YOUR INSTRUCTIONS
Print the listing below exactly, leaving nothing out.

INPUT RECORDS
- Opening Delimiter -
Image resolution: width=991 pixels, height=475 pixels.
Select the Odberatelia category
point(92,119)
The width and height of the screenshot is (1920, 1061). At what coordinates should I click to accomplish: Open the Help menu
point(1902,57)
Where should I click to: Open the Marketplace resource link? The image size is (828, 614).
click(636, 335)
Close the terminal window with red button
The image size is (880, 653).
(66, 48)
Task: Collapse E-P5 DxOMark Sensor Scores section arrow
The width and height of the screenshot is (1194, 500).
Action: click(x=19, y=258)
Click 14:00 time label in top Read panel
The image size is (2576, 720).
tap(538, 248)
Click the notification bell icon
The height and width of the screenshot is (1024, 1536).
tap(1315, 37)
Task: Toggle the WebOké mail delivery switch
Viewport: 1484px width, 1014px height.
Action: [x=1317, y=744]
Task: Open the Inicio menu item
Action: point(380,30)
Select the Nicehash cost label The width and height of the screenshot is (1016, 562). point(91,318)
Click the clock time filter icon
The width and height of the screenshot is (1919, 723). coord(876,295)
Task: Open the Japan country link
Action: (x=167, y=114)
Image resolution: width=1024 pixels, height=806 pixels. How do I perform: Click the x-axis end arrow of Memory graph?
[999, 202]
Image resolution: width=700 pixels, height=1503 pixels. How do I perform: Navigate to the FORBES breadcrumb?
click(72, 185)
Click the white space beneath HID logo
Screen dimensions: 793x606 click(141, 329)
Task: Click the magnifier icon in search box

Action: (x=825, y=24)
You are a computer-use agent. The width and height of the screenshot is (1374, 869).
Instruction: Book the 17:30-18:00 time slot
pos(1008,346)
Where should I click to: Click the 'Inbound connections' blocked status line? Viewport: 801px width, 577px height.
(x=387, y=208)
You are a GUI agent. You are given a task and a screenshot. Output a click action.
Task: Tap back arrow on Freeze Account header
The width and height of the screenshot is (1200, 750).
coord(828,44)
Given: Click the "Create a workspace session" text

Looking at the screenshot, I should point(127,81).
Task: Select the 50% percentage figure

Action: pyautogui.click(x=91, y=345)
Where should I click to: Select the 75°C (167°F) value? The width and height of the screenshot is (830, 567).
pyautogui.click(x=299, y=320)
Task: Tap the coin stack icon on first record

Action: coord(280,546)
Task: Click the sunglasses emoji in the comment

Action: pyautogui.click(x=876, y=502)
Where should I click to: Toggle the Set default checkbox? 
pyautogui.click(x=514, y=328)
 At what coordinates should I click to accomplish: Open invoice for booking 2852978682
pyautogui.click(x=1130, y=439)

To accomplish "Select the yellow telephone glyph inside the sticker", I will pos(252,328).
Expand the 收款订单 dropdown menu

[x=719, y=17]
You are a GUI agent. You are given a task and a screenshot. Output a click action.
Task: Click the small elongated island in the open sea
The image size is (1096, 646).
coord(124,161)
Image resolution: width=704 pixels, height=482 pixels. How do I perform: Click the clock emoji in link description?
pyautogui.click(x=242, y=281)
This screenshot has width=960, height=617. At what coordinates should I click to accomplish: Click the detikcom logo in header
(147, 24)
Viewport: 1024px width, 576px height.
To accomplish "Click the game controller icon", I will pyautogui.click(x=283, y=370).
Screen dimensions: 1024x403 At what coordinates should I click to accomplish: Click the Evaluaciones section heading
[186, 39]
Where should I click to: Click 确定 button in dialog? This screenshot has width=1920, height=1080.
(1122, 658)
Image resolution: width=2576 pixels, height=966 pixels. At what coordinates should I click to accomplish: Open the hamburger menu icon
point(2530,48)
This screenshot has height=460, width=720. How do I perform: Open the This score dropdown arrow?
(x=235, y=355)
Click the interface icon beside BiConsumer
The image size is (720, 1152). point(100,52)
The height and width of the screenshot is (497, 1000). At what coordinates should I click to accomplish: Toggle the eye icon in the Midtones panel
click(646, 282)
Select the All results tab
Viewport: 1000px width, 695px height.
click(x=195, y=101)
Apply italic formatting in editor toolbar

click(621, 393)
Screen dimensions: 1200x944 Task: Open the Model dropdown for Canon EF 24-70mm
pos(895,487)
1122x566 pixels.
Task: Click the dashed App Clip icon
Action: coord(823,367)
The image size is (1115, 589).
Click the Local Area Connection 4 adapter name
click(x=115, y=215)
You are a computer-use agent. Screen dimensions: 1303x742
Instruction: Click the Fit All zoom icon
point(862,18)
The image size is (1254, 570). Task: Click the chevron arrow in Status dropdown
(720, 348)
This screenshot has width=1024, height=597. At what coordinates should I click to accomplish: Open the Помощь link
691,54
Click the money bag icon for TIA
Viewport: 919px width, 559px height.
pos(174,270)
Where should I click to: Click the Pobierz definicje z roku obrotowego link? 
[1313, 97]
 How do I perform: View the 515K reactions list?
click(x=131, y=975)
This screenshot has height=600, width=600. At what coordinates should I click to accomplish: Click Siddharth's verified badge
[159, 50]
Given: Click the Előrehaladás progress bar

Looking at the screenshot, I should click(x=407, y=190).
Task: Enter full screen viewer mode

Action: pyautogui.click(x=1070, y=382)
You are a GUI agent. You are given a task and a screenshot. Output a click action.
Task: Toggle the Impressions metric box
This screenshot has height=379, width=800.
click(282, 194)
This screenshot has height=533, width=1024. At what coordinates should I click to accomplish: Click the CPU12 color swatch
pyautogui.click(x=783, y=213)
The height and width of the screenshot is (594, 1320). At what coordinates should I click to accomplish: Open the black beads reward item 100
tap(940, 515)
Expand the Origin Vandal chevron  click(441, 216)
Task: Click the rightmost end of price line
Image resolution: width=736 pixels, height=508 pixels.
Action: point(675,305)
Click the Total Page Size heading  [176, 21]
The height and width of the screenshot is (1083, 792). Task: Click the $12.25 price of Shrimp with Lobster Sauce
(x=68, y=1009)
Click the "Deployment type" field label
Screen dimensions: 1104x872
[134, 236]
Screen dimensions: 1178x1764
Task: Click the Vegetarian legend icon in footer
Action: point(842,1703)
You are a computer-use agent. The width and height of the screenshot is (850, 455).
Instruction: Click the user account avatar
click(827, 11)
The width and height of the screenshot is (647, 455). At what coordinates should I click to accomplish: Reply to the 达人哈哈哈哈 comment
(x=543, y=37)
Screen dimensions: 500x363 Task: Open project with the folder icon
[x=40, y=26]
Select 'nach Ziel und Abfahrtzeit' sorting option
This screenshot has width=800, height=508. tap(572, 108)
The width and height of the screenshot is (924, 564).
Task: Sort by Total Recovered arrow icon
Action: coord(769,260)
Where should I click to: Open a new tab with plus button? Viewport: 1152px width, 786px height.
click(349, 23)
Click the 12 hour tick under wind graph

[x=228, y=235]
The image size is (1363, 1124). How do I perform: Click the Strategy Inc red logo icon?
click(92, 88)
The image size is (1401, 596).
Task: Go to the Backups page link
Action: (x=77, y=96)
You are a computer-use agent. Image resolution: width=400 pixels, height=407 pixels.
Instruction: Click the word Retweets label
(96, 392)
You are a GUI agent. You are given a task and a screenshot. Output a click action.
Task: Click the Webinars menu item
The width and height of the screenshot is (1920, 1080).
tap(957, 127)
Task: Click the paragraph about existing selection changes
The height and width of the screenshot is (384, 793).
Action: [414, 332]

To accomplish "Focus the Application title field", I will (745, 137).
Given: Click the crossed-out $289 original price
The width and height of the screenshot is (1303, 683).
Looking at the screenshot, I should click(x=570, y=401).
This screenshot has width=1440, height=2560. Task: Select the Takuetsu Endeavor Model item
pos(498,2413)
- Closing Delimiter -
OUTPUT OF THE TASK
Image resolution: width=991 pixels, height=475 pixels.
Select the Odberatelia category
point(92,119)
The width and height of the screenshot is (1920, 1061). At what coordinates should I click to accomplish: Open the Help menu
point(1902,57)
Where should I click to: Open the Marketplace resource link? The image size is (828, 614).
click(636, 335)
Close the terminal window with red button
The image size is (880, 653).
(66, 48)
Task: Collapse E-P5 DxOMark Sensor Scores section arrow
The width and height of the screenshot is (1194, 500).
Action: click(x=19, y=258)
Click 14:00 time label in top Read panel
The image size is (2576, 720).
tap(538, 248)
Click the notification bell icon
The height and width of the screenshot is (1024, 1536).
tap(1315, 37)
Task: Toggle the WebOké mail delivery switch
Viewport: 1484px width, 1014px height.
Action: [x=1317, y=744]
Task: Open the Inicio menu item
Action: point(380,30)
Select the Nicehash cost label The width and height of the screenshot is (1016, 562). point(91,318)
Click the clock time filter icon
The width and height of the screenshot is (1919, 723). coord(876,295)
Task: Open the Japan country link
Action: (x=167, y=114)
Image resolution: width=1024 pixels, height=806 pixels. How do I perform: Click the x-axis end arrow of Memory graph?
[999, 202]
Image resolution: width=700 pixels, height=1503 pixels. How do I perform: Navigate to the FORBES breadcrumb?
click(72, 185)
Click the white space beneath HID logo
Screen dimensions: 793x606 click(141, 329)
Task: Click the magnifier icon in search box

Action: (x=825, y=24)
You are a computer-use agent. The width and height of the screenshot is (1374, 869).
Instruction: Book the 17:30-18:00 time slot
pos(1008,346)
Where should I click to: Click the 'Inbound connections' blocked status line? Viewport: 801px width, 577px height.
(x=387, y=208)
You are a GUI agent. You are given a task and a screenshot. Output a click action.
Task: Tap back arrow on Freeze Account header
The width and height of the screenshot is (1200, 750).
coord(828,44)
Given: Click the "Create a workspace session" text

Looking at the screenshot, I should point(127,81).
Task: Select the 50% percentage figure

Action: pyautogui.click(x=91, y=345)
Where should I click to: Select the 75°C (167°F) value? The width and height of the screenshot is (830, 567).
pyautogui.click(x=299, y=320)
Task: Tap the coin stack icon on first record

Action: coord(280,546)
Task: Click the sunglasses emoji in the comment

Action: pyautogui.click(x=876, y=502)
Where should I click to: Toggle the Set default checkbox? 
pyautogui.click(x=514, y=328)
 At what coordinates should I click to accomplish: Open invoice for booking 2852978682
pyautogui.click(x=1130, y=439)

To accomplish "Select the yellow telephone glyph inside the sticker", I will pos(252,328).
Expand the 收款订单 dropdown menu

[x=719, y=17]
You are a GUI agent. You are given a task and a screenshot. Output a click action.
Task: Click the small elongated island in the open sea
The image size is (1096, 646).
coord(124,161)
Image resolution: width=704 pixels, height=482 pixels. How do I perform: Click the clock emoji in link description?
pyautogui.click(x=242, y=281)
This screenshot has width=960, height=617. At what coordinates should I click to accomplish: Click the detikcom logo in header
(147, 24)
Viewport: 1024px width, 576px height.
To accomplish "Click the game controller icon", I will pyautogui.click(x=283, y=370).
Screen dimensions: 1024x403 At what coordinates should I click to accomplish: Click the Evaluaciones section heading
[186, 39]
Where should I click to: Click 确定 button in dialog? This screenshot has width=1920, height=1080.
(1122, 658)
Image resolution: width=2576 pixels, height=966 pixels. At what coordinates should I click to accomplish: Open the hamburger menu icon
point(2530,48)
This screenshot has height=460, width=720. How do I perform: Open the This score dropdown arrow?
(x=235, y=355)
Click the interface icon beside BiConsumer
The image size is (720, 1152). point(100,52)
The height and width of the screenshot is (497, 1000). At what coordinates should I click to accomplish: Toggle the eye icon in the Midtones panel
click(646, 282)
Select the All results tab
Viewport: 1000px width, 695px height.
click(x=195, y=101)
Apply italic formatting in editor toolbar

click(621, 393)
Screen dimensions: 1200x944 Task: Open the Model dropdown for Canon EF 24-70mm
pos(895,487)
1122x566 pixels.
Task: Click the dashed App Clip icon
Action: coord(823,367)
The image size is (1115, 589).
Click the Local Area Connection 4 adapter name
click(x=115, y=215)
You are a computer-use agent. Screen dimensions: 1303x742
Instruction: Click the Fit All zoom icon
point(862,18)
The image size is (1254, 570). Task: Click the chevron arrow in Status dropdown
(720, 348)
This screenshot has width=1024, height=597. At what coordinates should I click to accomplish: Open the Помощь link
691,54
Click the money bag icon for TIA
Viewport: 919px width, 559px height.
pos(174,270)
Where should I click to: Click the Pobierz definicje z roku obrotowego link? 
[1313, 97]
 How do I perform: View the 515K reactions list?
click(x=131, y=975)
This screenshot has height=600, width=600. At what coordinates should I click to accomplish: Click Siddharth's verified badge
[159, 50]
Given: Click the Előrehaladás progress bar

Looking at the screenshot, I should click(x=407, y=190).
Task: Enter full screen viewer mode

Action: pyautogui.click(x=1070, y=382)
You are a GUI agent. You are given a task and a screenshot. Output a click action.
Task: Toggle the Impressions metric box
This screenshot has height=379, width=800.
click(282, 194)
This screenshot has height=533, width=1024. At what coordinates should I click to accomplish: Click the CPU12 color swatch
pyautogui.click(x=783, y=213)
The height and width of the screenshot is (594, 1320). At what coordinates should I click to accomplish: Open the black beads reward item 100
tap(940, 515)
Expand the Origin Vandal chevron  click(441, 216)
Task: Click the rightmost end of price line
Image resolution: width=736 pixels, height=508 pixels.
Action: point(675,305)
Click the Total Page Size heading  [176, 21]
The height and width of the screenshot is (1083, 792). Task: Click the $12.25 price of Shrimp with Lobster Sauce
(x=68, y=1009)
Click the "Deployment type" field label
Screen dimensions: 1104x872
[134, 236]
Screen dimensions: 1178x1764
Task: Click the Vegetarian legend icon in footer
Action: point(842,1703)
You are a computer-use agent. The width and height of the screenshot is (850, 455).
Instruction: Click the user account avatar
click(827, 11)
The width and height of the screenshot is (647, 455). At what coordinates should I click to accomplish: Reply to the 达人哈哈哈哈 comment
(x=543, y=37)
Screen dimensions: 500x363 Task: Open project with the folder icon
[x=40, y=26]
Select 'nach Ziel und Abfahrtzeit' sorting option
This screenshot has width=800, height=508. tap(572, 108)
The width and height of the screenshot is (924, 564).
Task: Sort by Total Recovered arrow icon
Action: coord(769,260)
Where should I click to: Open a new tab with plus button? Viewport: 1152px width, 786px height.
click(349, 23)
Click the 12 hour tick under wind graph

[x=228, y=235]
The image size is (1363, 1124). How do I perform: Click the Strategy Inc red logo icon?
click(92, 88)
The image size is (1401, 596).
Task: Go to the Backups page link
Action: (x=77, y=96)
You are a computer-use agent. Image resolution: width=400 pixels, height=407 pixels.
Instruction: Click the word Retweets label
(96, 392)
You are a GUI agent. You are given a task and a screenshot. Output a click action.
Task: Click the Webinars menu item
The width and height of the screenshot is (1920, 1080).
tap(957, 127)
Task: Click the paragraph about existing selection changes
The height and width of the screenshot is (384, 793).
Action: [414, 332]

To accomplish "Focus the Application title field", I will (745, 137).
Given: Click the crossed-out $289 original price
The width and height of the screenshot is (1303, 683).
Looking at the screenshot, I should click(x=570, y=401).
This screenshot has width=1440, height=2560. Task: Select the Takuetsu Endeavor Model item
pos(498,2413)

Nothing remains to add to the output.